** Reading passage follows **

Links to topics in the general instructions:

Introduction

MS-Pattern began its life as a simple utility for specifying a text string (protein name, sequence, accession number) and retrieving the database entries associated with that string. Since the algorithm we used for accomplishing this is very similar to the way regular expressions are treated with the UNIX grep command, the implementation lends itself well to describing the ambiguity often present in data obtained from an Edman degradation protein sequencing experiment. We have since added more features like peptide mass filtering and tolerance for mismatched amino acids. Then we broadened the regular expression concept to include a list of sequences. This list is expected to contain multiple sequences which are similar, as would result from de novo interpretation of an MS/MS spectrum with .


Search Mode

Sequence Only
MS-Pattern finds amino acid sequences in the selected database which match the regular expression entered.
In this mode the sequence should be in CAPITAL LETTERS.

Sequence and Mass
MS-Pattern first finds amino acid sequences in the selected database which match the regular expression entered, then filters those sequences to eliminate those not containing one of the specified peptide mass WITHIN the sequence. Hence, not all of the specified sequence must be contained in the region defined by the mass. Thus, residues outside of the peptide in question could be specified (unless done when specifying No enzyme, the cleavage rule may prevent matching in such cases).
In this mode the sequence should be in CAPITAL LETTERS.

List of Sequences
This list is expected to contain multiple sequences which are similar, as would result from de novo interpretation of an MS/MS spectrum with (all sequences would thus have the same mass). Furthermore, it should be possible to match sequences which are homologous to one of the sequences in the list if the number of mismatched AA's is set to a value > 0 (2 is a good 1st choice).
This mode does NOT allow use of non-alphabetic characters from regular expressions ( [, ], ^, ., .* ). In this mode the sequences should be in CAPITAL LETTERS.

** End of Reading passage **

■ **Activity 1**
Do these statements agree with the MS-Pattern help text? Answer yes or no for each and quote the words from the text that decide it.
(a) In the Sequence Only mode, the sequence should be entered in capital letters.
(b) The List of Sequences mode allows the square-bracket characters from regular expressions.
(c) The text suggests 2 as a good first choice for the number of mismatched amino acids.
■ **Activity 2**
In the MS-Pattern help text, which UNIX command treats regular expressions in a way very similar to the MS-Pattern algorithm?
■ **Activity 3**
Continue the MS-Pattern help text from its final sentence.

** Information provided follows **

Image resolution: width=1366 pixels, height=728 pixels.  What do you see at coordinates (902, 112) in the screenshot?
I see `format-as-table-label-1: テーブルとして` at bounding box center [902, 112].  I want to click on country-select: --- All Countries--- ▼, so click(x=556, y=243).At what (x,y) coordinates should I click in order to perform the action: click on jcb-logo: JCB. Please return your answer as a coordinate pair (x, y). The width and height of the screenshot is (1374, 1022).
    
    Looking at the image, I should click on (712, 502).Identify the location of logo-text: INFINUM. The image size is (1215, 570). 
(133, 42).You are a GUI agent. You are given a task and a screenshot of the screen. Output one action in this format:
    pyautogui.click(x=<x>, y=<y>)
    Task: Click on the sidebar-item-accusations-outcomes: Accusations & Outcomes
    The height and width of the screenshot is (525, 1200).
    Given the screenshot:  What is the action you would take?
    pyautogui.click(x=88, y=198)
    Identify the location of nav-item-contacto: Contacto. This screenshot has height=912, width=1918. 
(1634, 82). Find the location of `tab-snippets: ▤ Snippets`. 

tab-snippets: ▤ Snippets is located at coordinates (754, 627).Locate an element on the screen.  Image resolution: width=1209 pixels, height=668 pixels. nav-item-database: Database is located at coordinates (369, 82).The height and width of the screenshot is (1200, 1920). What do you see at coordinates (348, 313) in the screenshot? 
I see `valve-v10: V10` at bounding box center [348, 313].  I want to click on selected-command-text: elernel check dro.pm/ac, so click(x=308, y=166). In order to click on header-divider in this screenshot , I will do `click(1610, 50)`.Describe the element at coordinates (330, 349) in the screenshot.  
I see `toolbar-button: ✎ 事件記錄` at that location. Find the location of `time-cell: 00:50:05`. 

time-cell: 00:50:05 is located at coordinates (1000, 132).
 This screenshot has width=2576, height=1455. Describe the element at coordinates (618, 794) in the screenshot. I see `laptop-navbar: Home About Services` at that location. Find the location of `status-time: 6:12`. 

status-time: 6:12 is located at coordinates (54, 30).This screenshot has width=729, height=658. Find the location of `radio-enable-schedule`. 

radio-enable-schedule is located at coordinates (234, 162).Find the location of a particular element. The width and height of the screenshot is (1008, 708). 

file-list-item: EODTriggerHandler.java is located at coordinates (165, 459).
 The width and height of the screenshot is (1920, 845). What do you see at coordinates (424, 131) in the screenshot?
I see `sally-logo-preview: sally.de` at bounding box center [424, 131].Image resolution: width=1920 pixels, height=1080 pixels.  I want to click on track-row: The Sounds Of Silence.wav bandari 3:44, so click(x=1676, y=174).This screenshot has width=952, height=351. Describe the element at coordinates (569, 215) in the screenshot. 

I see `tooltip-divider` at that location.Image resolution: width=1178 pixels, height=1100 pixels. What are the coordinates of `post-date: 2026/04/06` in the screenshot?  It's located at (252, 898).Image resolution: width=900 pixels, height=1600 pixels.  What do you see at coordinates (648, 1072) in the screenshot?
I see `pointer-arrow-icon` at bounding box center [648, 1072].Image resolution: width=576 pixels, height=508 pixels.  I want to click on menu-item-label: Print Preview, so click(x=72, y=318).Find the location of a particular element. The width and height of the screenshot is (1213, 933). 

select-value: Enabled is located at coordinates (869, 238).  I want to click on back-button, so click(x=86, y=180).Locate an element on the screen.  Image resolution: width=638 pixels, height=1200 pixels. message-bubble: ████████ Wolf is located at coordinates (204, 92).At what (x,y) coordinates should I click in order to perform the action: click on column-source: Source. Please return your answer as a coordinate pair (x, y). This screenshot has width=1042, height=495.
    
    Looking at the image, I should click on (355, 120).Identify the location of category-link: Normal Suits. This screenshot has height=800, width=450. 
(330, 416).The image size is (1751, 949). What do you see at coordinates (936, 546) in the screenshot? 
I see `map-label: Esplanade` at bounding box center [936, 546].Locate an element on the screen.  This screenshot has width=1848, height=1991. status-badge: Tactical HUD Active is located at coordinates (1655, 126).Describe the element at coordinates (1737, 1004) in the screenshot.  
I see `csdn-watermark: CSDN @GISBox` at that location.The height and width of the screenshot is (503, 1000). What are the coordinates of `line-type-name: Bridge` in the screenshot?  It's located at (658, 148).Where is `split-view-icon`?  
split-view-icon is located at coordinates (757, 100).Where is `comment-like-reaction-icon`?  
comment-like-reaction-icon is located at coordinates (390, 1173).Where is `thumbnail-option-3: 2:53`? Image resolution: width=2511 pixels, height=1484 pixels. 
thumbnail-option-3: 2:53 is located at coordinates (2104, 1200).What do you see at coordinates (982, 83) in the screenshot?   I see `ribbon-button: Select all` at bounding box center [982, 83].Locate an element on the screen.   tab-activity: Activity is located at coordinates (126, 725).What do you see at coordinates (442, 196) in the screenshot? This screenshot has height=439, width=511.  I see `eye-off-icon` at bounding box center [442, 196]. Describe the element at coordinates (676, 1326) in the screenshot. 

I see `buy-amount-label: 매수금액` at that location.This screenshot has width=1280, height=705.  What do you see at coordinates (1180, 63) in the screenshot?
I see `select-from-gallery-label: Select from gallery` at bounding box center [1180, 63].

** End of Information provided **

■ **Task response 1**
(a) Yes: "In this mode the sequence should be in CAPITAL LETTERS."
(b) No: "This mode does NOT allow use of non-alphabetic characters from regular expressions ( [, ], ^, ., .* )."
(c) Yes: "(2 is a good 1st choice)"

■ **Task response 2**
The grep command.

■ **Task response 3**
Regular Expressions

Square brackets have special meaning in a regular expression. The regular expressions used are of the form used by the UNIX grep facility. Examples (type man grep on a UNIX system for full details):
[EF]The amino acid is either E or F.
[^EF]The amino acid is anything but E or F.
.Any single amino acid is possible.
.*Used to represent a sequence of one or more unknown amino acids. Note that this is "dot-star" not just "star". This wildcard allows some not entirely obvious features. A match is to the longest sequence fitting the condition (ex: FMQ .*K will find the last K in the sequence following FMQ). In Sequence and Mass mode the sequence is matched first then a mass WITHIN the sequence is found. Hence, not all of the specified sequence must be contained in the region defined by the mass. Thus, residues outside of the peptide in question could be specified (unless done when specifying No enzyme, the cleavage rule may prevent matching in such cases).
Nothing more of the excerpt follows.